One of the more versatile writers of the last century was Martin Gardner, a polymath who wrote extensively on just about any subject – recreational mathematics, science in general, philosophy, magic tricks, and treatises on famous works of literature – his The Annotated Alice is considered something of a masterpiece.
Oddities of the English language and word games figured significantly in his work too. Gardner took particular delight in finding an association between mathematics or numbers, and words and word games – one was a fundamental science of the universe, and the other a culturally defined subset. He often cited the famous equation eleven + two = twelve + one as a “prime” example, because one side of the equation was a perfect anagram of the other, in addition to making mathematical sense.
He also demonstrated a neat trick using an ordinary deck of playing cards. Here’s how: pick up the deck of 52 cards, and discard three as you spell A-C-E, then three more for T-W-O, and continue (five for T-H-R-E-E, four for F-O-U-R , all the way through to Jack, Queen, etc). You’ll find that the final G of K-I-N-G corresponds exactly to the final, that is, the 52nd card of the deck!

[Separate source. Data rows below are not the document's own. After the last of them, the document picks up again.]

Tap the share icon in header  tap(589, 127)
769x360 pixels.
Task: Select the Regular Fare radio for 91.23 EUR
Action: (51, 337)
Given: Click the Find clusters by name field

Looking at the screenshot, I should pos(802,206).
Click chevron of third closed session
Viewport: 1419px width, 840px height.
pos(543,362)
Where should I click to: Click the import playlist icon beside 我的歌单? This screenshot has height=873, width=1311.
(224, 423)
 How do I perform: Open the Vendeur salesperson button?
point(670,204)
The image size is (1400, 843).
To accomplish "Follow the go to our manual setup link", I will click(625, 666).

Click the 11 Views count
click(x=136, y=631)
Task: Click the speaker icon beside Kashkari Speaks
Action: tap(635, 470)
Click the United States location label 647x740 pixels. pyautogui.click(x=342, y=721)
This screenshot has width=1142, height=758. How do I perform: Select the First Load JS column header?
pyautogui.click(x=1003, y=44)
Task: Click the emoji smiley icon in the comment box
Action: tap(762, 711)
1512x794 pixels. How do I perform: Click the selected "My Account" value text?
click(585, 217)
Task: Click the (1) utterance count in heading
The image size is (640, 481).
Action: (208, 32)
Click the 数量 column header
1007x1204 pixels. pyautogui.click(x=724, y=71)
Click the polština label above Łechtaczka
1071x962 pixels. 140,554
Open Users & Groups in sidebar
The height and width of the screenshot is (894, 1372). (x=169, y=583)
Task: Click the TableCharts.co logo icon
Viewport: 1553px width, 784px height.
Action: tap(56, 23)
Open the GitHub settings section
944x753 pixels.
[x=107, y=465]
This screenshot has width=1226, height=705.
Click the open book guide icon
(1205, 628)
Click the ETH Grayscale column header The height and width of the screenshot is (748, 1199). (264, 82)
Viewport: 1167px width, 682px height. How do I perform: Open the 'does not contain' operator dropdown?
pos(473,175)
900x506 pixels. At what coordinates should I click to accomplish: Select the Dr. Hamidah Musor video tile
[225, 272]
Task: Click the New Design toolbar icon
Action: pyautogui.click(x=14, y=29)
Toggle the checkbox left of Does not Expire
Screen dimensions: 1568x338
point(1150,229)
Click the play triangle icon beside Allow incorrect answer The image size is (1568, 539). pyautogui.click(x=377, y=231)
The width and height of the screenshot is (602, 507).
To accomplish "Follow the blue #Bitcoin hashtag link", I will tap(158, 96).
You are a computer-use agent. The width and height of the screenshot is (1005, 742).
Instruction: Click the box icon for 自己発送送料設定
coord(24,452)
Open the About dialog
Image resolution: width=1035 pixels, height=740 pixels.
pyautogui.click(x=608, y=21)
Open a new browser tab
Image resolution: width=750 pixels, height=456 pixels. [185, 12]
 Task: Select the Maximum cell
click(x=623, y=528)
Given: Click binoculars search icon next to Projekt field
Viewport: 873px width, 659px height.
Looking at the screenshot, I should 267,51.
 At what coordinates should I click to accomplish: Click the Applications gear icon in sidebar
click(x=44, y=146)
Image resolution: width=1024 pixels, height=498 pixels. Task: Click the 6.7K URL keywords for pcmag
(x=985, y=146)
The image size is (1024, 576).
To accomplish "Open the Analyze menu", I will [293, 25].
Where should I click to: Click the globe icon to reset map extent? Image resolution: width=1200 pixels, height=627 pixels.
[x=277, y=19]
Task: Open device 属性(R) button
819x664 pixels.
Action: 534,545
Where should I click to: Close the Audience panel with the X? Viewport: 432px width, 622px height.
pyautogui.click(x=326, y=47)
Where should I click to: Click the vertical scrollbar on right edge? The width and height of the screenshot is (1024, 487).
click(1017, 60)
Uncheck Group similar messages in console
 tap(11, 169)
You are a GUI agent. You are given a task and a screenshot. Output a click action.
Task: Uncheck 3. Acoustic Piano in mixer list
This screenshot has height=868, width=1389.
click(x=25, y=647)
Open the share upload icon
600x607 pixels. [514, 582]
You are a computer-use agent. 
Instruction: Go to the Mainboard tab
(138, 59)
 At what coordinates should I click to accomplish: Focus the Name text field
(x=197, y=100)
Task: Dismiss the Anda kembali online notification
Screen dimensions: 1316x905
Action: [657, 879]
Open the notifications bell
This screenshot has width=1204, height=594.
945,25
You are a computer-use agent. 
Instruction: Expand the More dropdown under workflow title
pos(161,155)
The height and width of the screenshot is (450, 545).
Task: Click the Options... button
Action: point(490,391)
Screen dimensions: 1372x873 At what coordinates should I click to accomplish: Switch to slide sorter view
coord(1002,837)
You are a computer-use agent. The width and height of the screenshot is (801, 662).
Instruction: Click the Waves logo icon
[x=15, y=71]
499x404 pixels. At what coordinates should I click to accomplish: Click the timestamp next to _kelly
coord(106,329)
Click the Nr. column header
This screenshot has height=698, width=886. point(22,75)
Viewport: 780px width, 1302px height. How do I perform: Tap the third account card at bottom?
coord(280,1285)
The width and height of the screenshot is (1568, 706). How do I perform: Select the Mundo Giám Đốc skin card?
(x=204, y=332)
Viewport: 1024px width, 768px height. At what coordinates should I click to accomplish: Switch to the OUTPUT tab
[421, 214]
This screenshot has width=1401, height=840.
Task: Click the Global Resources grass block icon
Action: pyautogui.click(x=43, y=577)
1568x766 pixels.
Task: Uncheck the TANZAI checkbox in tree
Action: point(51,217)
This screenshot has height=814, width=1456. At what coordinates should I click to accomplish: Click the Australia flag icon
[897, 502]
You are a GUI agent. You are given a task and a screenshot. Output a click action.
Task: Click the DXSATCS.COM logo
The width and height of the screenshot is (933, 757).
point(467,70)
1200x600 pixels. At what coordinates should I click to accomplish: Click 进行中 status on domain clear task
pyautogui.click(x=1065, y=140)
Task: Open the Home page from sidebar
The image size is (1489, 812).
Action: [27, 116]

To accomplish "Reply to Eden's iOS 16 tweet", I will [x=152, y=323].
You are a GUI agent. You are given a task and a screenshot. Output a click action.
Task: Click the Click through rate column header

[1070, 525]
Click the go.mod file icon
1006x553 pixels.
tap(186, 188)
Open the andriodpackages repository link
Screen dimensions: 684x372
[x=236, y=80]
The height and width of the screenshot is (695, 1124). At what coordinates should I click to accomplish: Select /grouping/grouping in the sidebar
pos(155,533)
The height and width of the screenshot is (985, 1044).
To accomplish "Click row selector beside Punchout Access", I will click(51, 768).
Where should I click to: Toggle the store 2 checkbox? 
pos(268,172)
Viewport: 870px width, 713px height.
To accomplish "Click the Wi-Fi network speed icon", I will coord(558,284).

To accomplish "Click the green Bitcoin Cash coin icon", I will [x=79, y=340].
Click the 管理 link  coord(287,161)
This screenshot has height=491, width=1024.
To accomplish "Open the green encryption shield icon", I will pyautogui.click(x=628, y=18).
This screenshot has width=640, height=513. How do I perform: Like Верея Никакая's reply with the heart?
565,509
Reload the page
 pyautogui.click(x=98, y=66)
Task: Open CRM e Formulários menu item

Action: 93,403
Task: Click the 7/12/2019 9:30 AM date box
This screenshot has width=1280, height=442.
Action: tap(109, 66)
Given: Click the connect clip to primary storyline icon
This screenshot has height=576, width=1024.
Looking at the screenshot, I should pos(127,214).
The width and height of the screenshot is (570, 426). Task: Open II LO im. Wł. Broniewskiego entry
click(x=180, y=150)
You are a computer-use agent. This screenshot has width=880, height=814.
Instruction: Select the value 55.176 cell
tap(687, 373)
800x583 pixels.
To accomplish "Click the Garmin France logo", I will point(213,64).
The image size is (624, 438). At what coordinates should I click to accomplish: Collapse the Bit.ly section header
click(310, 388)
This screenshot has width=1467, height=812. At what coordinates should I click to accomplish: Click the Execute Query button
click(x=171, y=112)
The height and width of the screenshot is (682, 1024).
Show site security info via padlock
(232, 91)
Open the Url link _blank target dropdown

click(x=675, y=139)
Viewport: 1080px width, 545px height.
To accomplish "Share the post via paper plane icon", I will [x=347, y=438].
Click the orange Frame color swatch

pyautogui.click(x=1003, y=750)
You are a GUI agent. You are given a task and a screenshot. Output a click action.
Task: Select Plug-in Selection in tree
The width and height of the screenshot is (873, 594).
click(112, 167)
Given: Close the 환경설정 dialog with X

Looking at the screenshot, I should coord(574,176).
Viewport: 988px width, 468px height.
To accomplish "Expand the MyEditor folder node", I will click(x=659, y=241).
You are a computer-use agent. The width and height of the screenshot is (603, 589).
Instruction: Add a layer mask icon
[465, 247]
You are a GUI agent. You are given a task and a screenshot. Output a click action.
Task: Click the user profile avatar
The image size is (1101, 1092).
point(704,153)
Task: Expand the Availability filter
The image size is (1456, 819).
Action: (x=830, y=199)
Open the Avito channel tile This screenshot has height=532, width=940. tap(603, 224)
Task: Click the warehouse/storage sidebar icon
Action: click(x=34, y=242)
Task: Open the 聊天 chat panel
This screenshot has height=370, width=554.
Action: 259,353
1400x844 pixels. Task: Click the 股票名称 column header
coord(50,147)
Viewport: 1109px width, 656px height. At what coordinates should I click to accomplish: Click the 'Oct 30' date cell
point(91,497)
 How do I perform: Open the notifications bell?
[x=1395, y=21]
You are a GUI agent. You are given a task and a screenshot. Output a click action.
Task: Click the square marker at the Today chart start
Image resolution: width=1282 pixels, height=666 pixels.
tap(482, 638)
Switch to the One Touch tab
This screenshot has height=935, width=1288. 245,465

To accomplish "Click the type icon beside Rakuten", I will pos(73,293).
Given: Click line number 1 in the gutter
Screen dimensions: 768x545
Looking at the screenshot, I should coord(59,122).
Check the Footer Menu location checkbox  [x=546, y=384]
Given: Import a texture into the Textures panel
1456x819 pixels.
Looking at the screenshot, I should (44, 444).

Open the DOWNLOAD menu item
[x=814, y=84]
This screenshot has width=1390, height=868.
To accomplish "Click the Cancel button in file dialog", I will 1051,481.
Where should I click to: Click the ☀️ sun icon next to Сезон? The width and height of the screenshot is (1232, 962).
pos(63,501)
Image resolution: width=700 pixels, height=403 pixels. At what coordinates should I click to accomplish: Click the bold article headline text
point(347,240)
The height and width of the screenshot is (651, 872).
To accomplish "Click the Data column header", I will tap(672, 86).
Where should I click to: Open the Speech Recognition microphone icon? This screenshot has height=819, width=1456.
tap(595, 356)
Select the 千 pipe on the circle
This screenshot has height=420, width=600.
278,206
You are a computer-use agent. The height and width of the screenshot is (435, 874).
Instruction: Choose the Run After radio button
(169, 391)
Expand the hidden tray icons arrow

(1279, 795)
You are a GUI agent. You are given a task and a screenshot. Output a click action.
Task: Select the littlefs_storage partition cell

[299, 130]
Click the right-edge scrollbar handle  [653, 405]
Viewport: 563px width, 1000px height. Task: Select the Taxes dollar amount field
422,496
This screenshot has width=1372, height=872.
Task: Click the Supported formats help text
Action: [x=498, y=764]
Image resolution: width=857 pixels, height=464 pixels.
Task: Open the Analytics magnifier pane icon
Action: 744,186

We’re all familiar with the paper-and-pencil game tic-tactoe, or noughts and crosses, in which two players, X and O, take turns marking the spaces in a 3×3 grid. The player who succeeds in placing three respective marks in a horizontal, vertical, or diagonal row wins. Gardner described a linguistic version in which players draw tiles from a stockpile of nine different letters that have the potential to spell eight three-letter words (three across, three down, and two diagonally); the first to make any one of these is the winner.
The combinatorial nature of wordplay is underscored by the recent use of computers for solving word problems. An entire dictionary goes on a pen drive, you can play against (and be beaten by) a computer at Scrabble, you can construct word squares, find anagrams, and maybe one day even solve crossword puzzles.